La ex esposa de Oscar Centeno, Hilda Horowitz, se presentó este martes en los tribunales de Comodoro Py para declarar en la Causa Cuadernos y confirmó que vio las anotaciones que realizaba su ex marido y, además, confesó que ofició como su “testaferro” para la compra de un vehículo: “Usó mi nombre para muchas cosas”, señaló.
Causa Cuadernos: la exesposa de Centeno ratificó los escritos y confesó ser su testaferro
Ante el Tribunal Oral Federal 7, Hilda Horowitz declaró que vio los registros en un armario de su casa y afirmó que el exchofer realizaba los escritos por temor a quedarse sin trabajo. Además, manifestó haber figurado como titular de bienes de su expareja.

Alrededor de las 8:30, Horowitz presentó su testimonio ante el Tribunal Oral Federal 7 (TOF) en el que confesó que los cuadernos estaban escondidos en su ropero y que el ex chofer realizaba las anotaciones por miedo a quedarse sin trabajo.
"Los cuadernos sí los vi. Estaban en el armario del dormitorio y ahí tenía todo: los cuadernos, las libretas, las carpetas de los autos, las casas. Él (Centeno) registraba todo por si alguna vez, cuando terminara la gestión y lo dejaban sin trabajo", declaró.

También, contó que cuando su ex marido llegaba a su casa alcoholizado, los fines de semana, le describía cómo se acomodaban los fajos de billetes dentro de los bolsos y que se quejaba por recibir "migajas" en relación a lo recaudado: "Yo lo llevé a afanar y me tiró migajas", citó textualmente su ex mujer.
Paralelamente, aseguró que el ex subsecretario de Coordinación y Control de Gestión del Ministerio de Planificación, Roberto Baratta, "hizo desaparecer" algunas de las anotaciones; explicó que, durante un viaje de Centeno a Salta, fotocopió los papeles de los vehículos y propiedades y se los entregó a la ex secretaria de Néstor Kirchner, Miriam Quiroga, para que los cuidara, sin embargo, la mujer "los rompió, los quemó y los desapareció".

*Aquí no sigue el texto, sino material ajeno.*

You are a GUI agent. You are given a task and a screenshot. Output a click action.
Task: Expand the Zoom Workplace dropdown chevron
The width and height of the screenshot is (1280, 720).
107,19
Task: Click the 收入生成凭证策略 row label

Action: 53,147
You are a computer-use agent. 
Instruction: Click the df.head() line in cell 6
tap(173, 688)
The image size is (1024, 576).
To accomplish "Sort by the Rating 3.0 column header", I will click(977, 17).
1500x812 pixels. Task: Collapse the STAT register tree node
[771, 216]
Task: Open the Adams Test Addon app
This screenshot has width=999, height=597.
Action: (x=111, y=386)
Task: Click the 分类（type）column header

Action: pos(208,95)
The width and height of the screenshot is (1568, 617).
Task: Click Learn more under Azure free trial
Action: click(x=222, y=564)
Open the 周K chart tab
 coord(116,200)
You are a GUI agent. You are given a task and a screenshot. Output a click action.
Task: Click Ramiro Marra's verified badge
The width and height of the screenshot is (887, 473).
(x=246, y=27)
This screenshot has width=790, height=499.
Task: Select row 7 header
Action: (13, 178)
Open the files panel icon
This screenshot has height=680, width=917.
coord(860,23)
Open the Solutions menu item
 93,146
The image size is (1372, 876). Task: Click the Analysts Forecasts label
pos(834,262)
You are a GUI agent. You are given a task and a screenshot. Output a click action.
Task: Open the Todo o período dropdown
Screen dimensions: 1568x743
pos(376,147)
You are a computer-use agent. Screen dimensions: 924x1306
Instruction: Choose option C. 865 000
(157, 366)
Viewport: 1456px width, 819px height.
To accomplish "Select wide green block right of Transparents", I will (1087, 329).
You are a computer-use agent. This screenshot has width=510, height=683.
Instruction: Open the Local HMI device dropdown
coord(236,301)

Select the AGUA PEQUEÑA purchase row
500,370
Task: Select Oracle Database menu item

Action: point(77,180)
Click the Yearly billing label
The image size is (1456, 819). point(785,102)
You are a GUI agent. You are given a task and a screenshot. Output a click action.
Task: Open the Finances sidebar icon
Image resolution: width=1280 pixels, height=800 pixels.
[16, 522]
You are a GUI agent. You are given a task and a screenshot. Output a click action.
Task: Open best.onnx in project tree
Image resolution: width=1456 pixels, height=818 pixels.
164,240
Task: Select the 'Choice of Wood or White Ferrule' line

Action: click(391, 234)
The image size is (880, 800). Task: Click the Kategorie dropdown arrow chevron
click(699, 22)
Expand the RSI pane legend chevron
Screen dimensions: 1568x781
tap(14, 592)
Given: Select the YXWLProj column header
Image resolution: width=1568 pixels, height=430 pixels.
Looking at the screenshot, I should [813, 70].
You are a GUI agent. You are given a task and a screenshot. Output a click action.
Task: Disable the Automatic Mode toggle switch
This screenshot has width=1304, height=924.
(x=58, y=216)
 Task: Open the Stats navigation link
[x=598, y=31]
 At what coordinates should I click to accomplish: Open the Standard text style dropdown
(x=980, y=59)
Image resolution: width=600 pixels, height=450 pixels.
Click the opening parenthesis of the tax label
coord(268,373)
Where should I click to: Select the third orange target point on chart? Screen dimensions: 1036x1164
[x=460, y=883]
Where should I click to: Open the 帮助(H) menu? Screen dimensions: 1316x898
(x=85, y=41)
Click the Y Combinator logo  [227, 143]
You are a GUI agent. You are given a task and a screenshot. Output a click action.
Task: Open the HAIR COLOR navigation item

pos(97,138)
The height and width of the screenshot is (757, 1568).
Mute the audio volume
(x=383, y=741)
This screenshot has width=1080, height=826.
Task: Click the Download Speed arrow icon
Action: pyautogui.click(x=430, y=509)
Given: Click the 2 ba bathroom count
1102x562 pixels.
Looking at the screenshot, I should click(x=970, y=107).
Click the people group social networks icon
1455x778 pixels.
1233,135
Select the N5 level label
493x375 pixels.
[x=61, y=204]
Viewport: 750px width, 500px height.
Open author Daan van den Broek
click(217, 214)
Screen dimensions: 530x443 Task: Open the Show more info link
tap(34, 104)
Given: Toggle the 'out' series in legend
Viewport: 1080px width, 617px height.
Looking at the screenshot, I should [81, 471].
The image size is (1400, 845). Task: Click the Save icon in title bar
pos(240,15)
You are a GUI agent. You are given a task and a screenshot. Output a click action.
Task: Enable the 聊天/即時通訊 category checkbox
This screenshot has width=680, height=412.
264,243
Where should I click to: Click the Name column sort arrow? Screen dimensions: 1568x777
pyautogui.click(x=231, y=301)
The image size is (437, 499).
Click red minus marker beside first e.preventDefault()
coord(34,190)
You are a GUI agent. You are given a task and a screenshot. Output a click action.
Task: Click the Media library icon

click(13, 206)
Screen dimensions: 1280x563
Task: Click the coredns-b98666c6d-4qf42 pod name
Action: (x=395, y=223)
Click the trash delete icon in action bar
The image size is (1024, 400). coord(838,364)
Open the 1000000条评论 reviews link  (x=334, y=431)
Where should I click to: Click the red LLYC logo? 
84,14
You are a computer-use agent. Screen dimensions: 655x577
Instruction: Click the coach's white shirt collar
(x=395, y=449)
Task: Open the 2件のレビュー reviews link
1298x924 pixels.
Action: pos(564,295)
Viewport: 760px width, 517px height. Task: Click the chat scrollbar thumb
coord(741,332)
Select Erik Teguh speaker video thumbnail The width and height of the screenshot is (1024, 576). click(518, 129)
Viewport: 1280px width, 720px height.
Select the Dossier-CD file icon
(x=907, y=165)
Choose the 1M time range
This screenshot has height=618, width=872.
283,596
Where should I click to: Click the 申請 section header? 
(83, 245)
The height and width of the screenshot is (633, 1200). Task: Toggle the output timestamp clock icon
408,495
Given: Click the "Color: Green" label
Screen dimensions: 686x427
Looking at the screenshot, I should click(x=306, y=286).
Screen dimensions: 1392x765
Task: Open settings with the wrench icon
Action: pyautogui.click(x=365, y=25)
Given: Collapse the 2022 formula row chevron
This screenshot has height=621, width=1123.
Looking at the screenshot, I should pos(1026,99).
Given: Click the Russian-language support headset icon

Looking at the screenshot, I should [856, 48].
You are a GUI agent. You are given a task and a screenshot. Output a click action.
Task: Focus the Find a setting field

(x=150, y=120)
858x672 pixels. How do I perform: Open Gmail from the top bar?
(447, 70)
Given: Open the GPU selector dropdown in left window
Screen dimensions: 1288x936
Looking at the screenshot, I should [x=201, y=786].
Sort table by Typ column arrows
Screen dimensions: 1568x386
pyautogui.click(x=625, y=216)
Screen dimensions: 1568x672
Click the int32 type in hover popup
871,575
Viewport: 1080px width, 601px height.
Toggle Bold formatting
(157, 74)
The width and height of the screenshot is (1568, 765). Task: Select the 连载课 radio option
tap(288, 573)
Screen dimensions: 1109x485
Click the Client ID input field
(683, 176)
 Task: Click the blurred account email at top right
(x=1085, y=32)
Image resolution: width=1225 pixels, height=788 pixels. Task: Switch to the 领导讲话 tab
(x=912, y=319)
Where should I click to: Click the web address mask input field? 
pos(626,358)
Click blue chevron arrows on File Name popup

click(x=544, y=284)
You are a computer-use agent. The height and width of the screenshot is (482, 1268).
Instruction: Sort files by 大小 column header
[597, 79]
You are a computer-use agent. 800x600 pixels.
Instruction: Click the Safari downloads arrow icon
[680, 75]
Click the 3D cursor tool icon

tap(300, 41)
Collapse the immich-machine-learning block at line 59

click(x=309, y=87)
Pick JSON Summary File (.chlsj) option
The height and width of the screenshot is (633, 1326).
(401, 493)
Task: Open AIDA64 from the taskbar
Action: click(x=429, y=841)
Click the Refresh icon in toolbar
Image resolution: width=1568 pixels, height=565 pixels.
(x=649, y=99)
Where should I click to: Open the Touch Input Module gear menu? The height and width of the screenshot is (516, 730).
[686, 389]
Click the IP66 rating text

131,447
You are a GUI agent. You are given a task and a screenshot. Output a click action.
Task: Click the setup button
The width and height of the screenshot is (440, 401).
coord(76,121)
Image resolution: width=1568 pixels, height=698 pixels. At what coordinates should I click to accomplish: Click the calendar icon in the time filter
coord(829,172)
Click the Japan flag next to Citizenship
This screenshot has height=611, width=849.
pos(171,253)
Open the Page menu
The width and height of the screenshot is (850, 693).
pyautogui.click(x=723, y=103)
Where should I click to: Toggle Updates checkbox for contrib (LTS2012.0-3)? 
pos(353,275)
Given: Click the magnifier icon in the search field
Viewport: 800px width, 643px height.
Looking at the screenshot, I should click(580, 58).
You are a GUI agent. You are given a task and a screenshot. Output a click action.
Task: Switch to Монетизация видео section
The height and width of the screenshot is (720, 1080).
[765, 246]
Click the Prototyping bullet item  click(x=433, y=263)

Para finalizar, afirmó haber sido usada como testaferro durante los años que convivieron, entre el 2006 y el 2016, y explicó que Centeno compraba propiedades y vehículos, y que después la llevaba a firmar los formularios de transferencia automotor.
Confirmó que figuró como la titular de un Peugeot 408, que en los hechos pertenecía a Centeno, con el fin de encubrir su patrimonio y detalló la compra en efectivo y en dólares de un departamento y la adquisición de varios autos Toyota que, posteriormente, fueron puestos a trabajar dentro del propio Ministerio de Planificación.
Por último, aclaró que su verdadera intención inicial, cuando realizó la denuncia en 2017, no fue por despecho, sino para buscar protección judicial y poder dejar registro de las golpizas que recibía de parte de Centeno: "Lo hice para que quede claro que me cagó a trompadas", agregó.
Luego de su separación, le exigió a Centeno que le diera dinero y, según lo declarado, el ex chofer le pagó cuotas mensuales, financiada por el propio Baratta, para garantizar su silencio.